Поздно вечером в район станции Канютино прибыли слушатели курсов политруков 30‑й армии. Около ста человек. Многие из них уже побывали в боях. Я направил их к капитану Орлову. Начальник курсов сообщил, что сюда же должна подойти в полном составе школа сержантов во главе с полковником Костевичем, но она, видимо, где–то по пути вступила в бой с противником и не прибыла к нам.
Четвертого октября на участке Мытики Первые — Новики было относительно тихо. Враг перенес главный удар на наш правый фланг — против запасного полка и 528‑го зенитного дивизиона. На обороняемом ими рубеже развернулась для наступления почти в полном составе 6‑я немецкая пехотная дивизия, поддерживаемая большим количеством танков. Подразделения запасного полка и зенитчики сражались с исключительным мужеством, уничтожили несколько танков, более сотни вражеских солдат и офицеров, но под натиском превосходящих сил вынуждены были отойти, сначала к разъезду Никитинка, а к вечеру оставили и его. Закрепились на опушке леса за железнодорожной линией. Отряд капитана Орлова, чтобы избежать окружения, тоже отошел к станции Канютино, где занял оборону вдоль железнодорожной насыпи.
За два дня боев наши ряды значительно поредели. Оставшиеся были готовы стоять насмерть. Бойцы, командиры, политработники прекрасно понимали важность выпавшей на их долю задачи.

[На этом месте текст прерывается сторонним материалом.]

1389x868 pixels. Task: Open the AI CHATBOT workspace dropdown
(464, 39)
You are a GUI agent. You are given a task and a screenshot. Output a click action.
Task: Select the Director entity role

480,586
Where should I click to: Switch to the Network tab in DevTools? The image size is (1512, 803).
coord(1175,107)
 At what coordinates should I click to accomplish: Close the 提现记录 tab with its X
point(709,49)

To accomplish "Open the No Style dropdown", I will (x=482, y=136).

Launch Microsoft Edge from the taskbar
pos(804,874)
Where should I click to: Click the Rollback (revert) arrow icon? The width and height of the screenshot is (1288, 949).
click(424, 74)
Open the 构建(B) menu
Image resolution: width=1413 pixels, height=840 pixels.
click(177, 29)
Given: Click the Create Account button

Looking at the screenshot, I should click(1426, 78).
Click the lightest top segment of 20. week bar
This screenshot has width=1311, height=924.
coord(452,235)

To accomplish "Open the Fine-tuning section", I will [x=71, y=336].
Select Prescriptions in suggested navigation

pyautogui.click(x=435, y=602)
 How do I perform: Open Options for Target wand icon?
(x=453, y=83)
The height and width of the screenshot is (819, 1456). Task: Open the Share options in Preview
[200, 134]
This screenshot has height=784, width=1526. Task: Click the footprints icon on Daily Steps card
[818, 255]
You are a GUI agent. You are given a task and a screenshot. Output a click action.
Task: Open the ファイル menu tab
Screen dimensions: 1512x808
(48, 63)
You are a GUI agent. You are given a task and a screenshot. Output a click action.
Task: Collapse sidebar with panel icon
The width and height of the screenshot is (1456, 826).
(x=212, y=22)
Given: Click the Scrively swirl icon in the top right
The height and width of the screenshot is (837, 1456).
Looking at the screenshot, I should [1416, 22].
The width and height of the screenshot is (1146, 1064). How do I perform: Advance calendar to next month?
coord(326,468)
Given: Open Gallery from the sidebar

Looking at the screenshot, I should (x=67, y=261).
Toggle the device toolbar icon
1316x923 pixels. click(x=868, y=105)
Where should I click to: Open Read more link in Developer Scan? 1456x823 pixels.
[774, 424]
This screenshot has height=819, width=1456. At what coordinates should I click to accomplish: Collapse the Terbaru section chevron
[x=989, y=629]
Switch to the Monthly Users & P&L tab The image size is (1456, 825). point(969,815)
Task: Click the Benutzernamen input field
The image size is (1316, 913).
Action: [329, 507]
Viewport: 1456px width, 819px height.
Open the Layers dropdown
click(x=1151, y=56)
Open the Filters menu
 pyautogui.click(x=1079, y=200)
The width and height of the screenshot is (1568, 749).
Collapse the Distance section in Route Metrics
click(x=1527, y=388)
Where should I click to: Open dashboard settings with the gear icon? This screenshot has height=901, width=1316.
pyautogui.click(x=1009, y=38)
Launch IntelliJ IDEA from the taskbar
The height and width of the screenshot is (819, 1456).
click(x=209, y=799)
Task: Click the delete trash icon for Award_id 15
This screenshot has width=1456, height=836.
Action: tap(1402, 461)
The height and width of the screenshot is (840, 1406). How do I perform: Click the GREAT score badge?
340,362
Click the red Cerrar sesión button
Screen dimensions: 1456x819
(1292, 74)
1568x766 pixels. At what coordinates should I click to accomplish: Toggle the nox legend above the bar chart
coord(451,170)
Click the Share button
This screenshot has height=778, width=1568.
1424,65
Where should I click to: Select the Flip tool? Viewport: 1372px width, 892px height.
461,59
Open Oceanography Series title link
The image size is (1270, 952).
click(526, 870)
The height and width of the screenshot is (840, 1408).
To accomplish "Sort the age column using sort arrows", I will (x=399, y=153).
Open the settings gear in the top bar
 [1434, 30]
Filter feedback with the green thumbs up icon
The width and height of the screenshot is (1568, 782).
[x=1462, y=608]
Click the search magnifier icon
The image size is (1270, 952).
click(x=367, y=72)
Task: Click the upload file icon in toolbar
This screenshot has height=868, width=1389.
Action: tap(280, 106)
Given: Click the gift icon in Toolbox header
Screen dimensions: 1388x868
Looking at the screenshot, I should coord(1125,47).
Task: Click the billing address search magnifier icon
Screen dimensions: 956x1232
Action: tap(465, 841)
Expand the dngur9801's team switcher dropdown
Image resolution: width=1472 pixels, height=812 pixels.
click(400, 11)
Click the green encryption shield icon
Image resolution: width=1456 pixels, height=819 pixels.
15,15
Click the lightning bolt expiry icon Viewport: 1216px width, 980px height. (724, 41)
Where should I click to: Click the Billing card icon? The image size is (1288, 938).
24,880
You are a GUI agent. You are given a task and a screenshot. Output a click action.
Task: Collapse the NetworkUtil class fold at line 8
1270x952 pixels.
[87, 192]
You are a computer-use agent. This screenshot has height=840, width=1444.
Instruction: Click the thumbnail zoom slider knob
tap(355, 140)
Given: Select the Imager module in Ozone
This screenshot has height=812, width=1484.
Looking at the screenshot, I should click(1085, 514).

Все мои попытки связаться по железнодорожному телефону или телеграфу со штабом фронта не увенчались успехом. Связи с соседями тоже не было. Ничего не было известно и о том, где находилась группа генерала И. В. Болдина. Лишь значительно позже я узнал, что в течение 3 и 4 октября войска резерва Западного фронта под командованием И. В. Болдина вели бои с наступавшим противником на левом фланге 19‑й армии в районе ст. Яковская.
С рассветом 5 октября в воздухе появились большие группы бомбардировщиков. Не снижаясь над нашими позициями, они направлялись дальше, в тыл. Вскоре послышались приглушенные расстоянием взрывы. Бомбы рвались у Днепра, скорее всего в районе населенного пункта Холм — Жирковский (60 километров северо–западнее Вязьмы). «Значит, там тоже идут бои, — подумал я. — Немцы у нас в тылу и, несомненно, будут стараться сомкнуть кольцо по большаку от города Белый на Холм — Жирковский». Пытался хотя бы приблизительно представить себе общую линию обороны, но, не имея связи со штабом фронта и соседями, сделать это было невозможно.
Утро на нашем участке прошло спокойно. Только в полдень немцы предприняли атаку, однако, встреченные дружным огнем, остановились, залегли. Потом атаки повторялись, но менее настойчиво, чем вчера. Предположение, что противник где–то обошел нас, стало еще более очевидным. Для выяснения обстановки требовалась разведка. Направил адъютанта старшего лейтенанта Кузьмина с группой солдат на автомашине в район грейдерной дороги Белый — Холм — Жирковский с задачей — разведать, не движутся ли по большаку немецкие танки.
Разведчики возвратились быстро, привезли важные сведения: в деревню Петрово, что примерно в трех–четырех километрах юго–западнее большака, вступила колонна пехоты противника; из Бунакова на Холм — Жирковский проследовало несколько вражеских танков. В нашем тылу с каждым часом нарастал гул ружейно–пулеметной стрельбы.
Пока мы обдумывали сложившуюся обстановку, противник с фронта предпринял очередную атаку. Его танки ворвались на станцию Канютино. В этом бою был тяжело ранен последний из прибывших со мной командиров — капитан Орлов. Командование отрядом принял капитан Смирнов.
Примерно в полдень на подходе к станции Канютино показался железнодорожный эшелон с пополнением. Встреченный огнем противника, он остановился в полукилометре от станции. Прибывшие в нем красноармейцы не имели оружия. Они в беспорядке выпрыгивали из вагонов и бежали в укрытия. Я поручил старшему лейтенанту Кузьмину собрать людей, отвести в ближайший лес, чтобы с наступлением темноты они могли отойти к Днепру и влиться в состав первой же части, которую встретят на своем пути. Как выяснилось, эшелон прибыл из Красноярска, и пополнение предназначалось для 119‑й стрелковой дивизии. Но где теперь эта дивизия, никто не знал. Мы тоже не могли принять пополнение, поскольку не имели возможности вооружить его.
С наступлением темноты, при отходе из Канютино, я был ранен в голову. В горячке рана показалась совсем незначительной, на фронте такую называли царапиной. Старший лейтенант Кузьмин на скорую руку сделал перевязку. Вскоре он и сам был ранен.